**TEXT SECTION**
========

Temperate Australasia is a biogeographic region of the Earth's seas, comprising the temperate and subtropical waters of Australia and New Zealand, including both the Indian Ocean and Pacific coasts of the continent and adjacent islands.

Temperate Australasia is a marine realm, one of the great biogeographic divisions of the world's ocean basins.

Temperate Australasia encompasses the western, southern, and southeastern coasts of Australia, and Tasmania. The tropical waters of northern Australia are part of the Central Indo-Pacific marine realm. Temperate Australasia includes New Zealand's North and South Islands, the Kermadec Islands, Chatham Island, and Snares Island. The rest of New Zealand's subantarctic islands are part of the Southern Ocean realm.

In large parts of the realm along the southern coast of continental Australia, a network of rocky reefs and kelp forests has created a unique biodiversity hotspot known popularly as the Great Southern Reef.

========

**REQUIREMENT**
According to the text on Temperate Australasia, which marine realm do the tropical waters of northern Australia belong to?

**DATASET CONTENT**

========

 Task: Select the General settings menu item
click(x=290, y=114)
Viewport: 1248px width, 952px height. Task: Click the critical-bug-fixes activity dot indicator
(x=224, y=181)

========

**OUTPUT OF THE EXERCISE**
The Central Indo-Pacific marine realm.